• Task objective:
Reproduce nothing but the closing run of lines: the line with "Task: Open the settings" and each line that follows it to the end of the data.

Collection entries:
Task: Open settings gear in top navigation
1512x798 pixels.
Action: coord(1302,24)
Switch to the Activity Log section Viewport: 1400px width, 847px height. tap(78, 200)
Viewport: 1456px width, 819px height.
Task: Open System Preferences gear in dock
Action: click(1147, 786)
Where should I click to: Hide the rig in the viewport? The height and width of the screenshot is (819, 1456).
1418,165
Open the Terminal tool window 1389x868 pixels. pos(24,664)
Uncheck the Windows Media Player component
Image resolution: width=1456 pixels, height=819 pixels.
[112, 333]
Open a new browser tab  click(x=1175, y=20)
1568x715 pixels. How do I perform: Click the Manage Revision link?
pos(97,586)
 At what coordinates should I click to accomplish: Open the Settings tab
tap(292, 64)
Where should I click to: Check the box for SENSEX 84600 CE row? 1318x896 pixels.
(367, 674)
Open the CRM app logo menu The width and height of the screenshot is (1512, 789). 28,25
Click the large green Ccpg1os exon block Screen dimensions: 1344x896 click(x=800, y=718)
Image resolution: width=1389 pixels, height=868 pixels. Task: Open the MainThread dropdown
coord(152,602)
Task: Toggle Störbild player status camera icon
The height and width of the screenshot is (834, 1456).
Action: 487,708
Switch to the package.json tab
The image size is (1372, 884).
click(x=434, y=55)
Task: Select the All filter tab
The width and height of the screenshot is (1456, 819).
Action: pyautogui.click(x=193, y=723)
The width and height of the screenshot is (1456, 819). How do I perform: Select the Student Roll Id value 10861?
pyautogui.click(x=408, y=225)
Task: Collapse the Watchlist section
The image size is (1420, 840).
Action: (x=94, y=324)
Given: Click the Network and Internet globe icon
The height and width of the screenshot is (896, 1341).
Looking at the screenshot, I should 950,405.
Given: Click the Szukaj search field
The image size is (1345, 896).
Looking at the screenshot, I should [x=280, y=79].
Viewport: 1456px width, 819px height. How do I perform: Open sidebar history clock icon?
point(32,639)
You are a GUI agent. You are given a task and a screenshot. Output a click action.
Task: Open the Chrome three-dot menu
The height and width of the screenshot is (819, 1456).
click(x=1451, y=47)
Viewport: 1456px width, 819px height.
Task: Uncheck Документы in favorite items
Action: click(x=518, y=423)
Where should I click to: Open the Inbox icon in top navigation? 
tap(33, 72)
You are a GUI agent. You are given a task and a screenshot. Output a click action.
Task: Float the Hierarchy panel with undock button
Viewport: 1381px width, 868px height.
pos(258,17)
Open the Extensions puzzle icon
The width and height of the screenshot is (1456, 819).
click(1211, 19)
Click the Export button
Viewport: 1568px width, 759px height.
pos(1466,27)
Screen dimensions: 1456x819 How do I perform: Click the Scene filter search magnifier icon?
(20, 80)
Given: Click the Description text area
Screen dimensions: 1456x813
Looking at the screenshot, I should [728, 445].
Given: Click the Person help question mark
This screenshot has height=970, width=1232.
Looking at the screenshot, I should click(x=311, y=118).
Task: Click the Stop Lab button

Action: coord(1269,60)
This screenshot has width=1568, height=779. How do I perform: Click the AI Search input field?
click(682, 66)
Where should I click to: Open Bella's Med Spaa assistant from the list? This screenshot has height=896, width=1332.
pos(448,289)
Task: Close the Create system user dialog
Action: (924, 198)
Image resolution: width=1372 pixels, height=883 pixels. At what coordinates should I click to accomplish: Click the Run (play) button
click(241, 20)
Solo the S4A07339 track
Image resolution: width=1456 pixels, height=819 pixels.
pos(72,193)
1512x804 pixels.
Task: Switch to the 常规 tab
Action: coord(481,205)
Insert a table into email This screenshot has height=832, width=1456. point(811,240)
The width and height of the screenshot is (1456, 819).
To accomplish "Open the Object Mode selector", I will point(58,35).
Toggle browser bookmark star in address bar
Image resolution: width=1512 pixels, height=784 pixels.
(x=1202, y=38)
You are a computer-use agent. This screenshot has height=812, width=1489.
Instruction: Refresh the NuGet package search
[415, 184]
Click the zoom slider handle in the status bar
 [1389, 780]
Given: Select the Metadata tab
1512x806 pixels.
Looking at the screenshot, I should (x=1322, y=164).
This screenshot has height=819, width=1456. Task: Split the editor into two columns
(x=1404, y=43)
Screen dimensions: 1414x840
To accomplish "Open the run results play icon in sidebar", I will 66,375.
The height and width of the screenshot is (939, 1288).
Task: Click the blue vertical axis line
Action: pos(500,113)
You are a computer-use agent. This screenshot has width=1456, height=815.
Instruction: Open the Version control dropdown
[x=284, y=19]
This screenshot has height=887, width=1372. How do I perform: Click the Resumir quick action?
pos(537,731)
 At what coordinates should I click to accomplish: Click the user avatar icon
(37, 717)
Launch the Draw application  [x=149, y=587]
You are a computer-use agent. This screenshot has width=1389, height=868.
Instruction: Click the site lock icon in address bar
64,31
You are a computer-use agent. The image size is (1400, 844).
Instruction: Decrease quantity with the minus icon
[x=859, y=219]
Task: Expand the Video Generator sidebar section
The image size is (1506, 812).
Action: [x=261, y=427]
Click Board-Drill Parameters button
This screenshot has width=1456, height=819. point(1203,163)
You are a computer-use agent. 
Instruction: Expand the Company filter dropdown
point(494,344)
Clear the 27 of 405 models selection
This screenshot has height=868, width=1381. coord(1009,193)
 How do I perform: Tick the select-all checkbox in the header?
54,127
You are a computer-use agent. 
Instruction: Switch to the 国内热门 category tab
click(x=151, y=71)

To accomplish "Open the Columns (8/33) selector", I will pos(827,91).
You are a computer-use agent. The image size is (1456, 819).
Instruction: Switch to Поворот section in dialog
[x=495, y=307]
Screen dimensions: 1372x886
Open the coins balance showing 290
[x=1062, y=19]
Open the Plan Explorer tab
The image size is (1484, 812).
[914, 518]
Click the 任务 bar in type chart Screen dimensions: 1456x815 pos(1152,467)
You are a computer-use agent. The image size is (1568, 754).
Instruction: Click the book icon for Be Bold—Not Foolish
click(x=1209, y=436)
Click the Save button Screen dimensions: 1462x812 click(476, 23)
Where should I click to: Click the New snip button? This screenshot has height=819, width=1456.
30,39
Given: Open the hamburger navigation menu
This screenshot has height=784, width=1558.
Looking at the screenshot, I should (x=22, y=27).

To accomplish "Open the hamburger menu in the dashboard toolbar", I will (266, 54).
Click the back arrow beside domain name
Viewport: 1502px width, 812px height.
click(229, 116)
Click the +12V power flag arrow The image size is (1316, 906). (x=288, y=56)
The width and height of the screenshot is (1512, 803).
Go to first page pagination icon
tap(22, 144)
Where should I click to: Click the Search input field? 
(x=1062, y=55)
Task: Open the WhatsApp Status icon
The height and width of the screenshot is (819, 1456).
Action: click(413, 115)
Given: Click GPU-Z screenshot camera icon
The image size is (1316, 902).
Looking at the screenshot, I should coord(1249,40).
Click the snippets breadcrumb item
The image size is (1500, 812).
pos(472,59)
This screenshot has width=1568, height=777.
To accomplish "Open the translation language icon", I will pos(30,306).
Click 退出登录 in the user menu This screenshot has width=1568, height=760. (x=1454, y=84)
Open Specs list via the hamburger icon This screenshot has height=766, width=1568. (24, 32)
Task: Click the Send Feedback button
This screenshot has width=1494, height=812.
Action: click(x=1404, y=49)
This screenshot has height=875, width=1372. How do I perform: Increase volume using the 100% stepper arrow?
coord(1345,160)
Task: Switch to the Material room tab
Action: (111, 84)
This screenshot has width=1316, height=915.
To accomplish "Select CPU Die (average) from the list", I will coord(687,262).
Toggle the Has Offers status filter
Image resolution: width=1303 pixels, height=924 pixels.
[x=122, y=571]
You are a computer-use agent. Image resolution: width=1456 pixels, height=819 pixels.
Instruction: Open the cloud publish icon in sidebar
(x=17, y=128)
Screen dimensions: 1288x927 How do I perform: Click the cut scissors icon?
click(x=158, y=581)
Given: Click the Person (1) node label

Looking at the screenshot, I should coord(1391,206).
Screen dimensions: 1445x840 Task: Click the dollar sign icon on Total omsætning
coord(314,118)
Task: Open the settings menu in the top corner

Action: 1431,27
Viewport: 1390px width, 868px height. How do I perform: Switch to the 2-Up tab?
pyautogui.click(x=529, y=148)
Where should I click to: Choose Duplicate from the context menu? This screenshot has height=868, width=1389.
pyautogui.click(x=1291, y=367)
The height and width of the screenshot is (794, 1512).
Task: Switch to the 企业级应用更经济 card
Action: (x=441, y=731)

• Completed task:
Task: Open the settings menu in the top corner

Action: 1431,27
Viewport: 1390px width, 868px height. How do I perform: Switch to the 2-Up tab?
pyautogui.click(x=529, y=148)
Where should I click to: Choose Duplicate from the context menu? This screenshot has height=868, width=1389.
pyautogui.click(x=1291, y=367)
The height and width of the screenshot is (794, 1512).
Task: Switch to the 企业级应用更经济 card
Action: (x=441, y=731)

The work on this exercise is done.